- [EXERCISE]: Whenever a line in the data contains "toolbar", show that line.

[Dataset entries]
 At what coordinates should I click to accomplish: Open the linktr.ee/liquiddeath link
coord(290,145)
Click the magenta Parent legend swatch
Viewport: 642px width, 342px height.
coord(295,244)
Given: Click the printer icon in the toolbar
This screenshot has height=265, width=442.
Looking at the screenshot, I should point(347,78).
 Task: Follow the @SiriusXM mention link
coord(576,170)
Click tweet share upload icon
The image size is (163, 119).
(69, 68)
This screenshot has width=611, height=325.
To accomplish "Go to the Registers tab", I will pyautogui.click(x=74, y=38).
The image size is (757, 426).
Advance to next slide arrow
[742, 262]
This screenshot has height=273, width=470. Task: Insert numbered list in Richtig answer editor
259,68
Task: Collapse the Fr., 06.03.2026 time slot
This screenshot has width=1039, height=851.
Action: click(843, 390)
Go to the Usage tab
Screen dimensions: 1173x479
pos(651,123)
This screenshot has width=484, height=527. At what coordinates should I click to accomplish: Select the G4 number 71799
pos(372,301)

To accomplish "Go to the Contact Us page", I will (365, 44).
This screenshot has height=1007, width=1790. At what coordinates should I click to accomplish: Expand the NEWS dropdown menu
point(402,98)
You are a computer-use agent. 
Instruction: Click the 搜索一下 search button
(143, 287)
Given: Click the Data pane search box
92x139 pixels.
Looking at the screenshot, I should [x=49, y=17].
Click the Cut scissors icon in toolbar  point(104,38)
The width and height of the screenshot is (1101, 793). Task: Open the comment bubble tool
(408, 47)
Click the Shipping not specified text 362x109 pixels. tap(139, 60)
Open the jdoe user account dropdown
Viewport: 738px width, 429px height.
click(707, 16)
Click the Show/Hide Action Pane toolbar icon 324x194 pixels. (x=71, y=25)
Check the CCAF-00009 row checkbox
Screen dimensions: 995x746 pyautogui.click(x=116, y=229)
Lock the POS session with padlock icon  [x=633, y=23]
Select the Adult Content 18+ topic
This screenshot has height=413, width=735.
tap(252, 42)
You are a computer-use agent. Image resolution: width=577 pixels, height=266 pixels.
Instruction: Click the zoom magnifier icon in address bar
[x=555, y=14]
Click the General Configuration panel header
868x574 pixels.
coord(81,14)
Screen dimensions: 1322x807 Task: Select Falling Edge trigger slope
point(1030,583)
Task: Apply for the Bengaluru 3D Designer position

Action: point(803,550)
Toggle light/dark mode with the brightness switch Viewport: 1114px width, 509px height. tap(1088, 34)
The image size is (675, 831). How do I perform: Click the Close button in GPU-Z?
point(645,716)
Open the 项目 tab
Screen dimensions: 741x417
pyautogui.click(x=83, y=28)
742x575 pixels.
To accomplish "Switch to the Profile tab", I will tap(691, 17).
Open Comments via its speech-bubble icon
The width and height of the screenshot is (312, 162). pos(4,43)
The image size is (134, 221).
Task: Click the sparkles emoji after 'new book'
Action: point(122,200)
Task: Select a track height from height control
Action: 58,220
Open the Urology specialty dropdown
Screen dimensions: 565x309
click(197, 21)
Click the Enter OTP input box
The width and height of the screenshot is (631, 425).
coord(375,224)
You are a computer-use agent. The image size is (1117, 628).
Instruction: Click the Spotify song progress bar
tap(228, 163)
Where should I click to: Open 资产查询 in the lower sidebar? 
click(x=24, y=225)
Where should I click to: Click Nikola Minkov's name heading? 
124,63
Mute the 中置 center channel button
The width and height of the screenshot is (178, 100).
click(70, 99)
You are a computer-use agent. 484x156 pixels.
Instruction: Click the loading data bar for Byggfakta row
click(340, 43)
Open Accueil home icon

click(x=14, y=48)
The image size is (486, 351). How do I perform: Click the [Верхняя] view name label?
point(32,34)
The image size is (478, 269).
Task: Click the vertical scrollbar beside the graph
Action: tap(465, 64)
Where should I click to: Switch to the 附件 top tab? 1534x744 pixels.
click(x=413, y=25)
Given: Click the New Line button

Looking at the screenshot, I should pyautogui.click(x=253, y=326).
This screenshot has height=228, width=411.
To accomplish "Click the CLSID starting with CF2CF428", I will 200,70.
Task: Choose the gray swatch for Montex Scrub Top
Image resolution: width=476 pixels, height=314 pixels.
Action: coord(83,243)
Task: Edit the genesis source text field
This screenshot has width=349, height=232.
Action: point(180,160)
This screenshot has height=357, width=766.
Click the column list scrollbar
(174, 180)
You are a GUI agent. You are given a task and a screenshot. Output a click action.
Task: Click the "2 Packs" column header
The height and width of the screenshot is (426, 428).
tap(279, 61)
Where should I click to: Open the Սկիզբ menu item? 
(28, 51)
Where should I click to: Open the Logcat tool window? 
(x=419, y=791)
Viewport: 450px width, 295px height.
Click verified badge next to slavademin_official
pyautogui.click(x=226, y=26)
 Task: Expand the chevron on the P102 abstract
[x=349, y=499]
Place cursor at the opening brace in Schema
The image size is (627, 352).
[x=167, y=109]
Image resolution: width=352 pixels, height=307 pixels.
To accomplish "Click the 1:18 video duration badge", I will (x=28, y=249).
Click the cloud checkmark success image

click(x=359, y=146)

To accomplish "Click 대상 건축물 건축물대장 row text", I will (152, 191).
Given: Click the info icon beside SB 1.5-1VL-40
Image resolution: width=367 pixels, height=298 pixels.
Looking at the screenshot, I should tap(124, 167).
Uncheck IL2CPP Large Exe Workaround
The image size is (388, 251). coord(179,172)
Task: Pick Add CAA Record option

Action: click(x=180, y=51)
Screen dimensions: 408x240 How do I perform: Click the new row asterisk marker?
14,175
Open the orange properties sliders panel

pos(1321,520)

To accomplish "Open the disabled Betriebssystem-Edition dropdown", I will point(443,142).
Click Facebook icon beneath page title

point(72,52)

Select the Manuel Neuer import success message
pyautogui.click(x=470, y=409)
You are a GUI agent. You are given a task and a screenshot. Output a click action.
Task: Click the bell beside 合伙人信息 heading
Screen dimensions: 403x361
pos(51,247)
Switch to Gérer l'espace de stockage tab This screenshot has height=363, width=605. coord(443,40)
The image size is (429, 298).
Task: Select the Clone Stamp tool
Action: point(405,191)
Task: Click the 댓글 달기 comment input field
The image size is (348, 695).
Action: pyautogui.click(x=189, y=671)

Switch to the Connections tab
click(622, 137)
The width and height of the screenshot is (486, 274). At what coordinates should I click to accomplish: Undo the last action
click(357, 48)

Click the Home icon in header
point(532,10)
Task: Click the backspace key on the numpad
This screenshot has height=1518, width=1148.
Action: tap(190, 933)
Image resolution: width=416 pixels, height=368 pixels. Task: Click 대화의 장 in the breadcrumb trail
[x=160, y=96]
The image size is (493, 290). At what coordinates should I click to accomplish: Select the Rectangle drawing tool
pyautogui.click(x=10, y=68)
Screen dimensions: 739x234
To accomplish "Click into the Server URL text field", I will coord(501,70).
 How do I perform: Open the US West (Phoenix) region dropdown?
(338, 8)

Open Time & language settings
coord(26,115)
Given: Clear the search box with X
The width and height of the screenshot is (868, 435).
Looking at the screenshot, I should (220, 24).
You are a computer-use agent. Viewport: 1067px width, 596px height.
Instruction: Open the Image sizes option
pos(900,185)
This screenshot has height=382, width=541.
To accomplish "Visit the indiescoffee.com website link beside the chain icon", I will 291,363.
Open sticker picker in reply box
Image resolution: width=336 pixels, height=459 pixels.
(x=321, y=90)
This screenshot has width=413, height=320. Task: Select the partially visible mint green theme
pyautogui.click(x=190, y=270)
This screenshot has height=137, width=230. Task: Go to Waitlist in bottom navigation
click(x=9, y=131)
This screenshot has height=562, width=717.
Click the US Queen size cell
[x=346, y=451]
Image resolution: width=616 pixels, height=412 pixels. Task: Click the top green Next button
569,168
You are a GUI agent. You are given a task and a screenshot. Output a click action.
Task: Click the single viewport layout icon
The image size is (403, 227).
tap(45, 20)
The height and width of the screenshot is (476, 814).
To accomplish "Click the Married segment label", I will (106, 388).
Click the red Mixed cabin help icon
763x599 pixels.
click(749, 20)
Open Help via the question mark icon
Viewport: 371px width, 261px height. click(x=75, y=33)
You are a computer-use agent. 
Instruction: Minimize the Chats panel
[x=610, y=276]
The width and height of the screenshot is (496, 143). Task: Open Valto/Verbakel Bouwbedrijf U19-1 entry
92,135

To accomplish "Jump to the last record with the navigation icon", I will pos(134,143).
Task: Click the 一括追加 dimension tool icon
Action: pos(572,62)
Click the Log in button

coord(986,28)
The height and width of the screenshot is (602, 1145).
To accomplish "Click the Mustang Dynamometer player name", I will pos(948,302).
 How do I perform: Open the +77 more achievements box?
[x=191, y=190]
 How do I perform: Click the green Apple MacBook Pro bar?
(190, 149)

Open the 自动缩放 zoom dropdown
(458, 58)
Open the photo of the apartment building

- [TASK ANSWER]:
Given: Click the printer icon in the toolbar
Click the Cut scissors icon in toolbar  point(104,38)
Click the Show/Hide Action Pane toolbar icon 324x194 pixels. (x=71, y=25)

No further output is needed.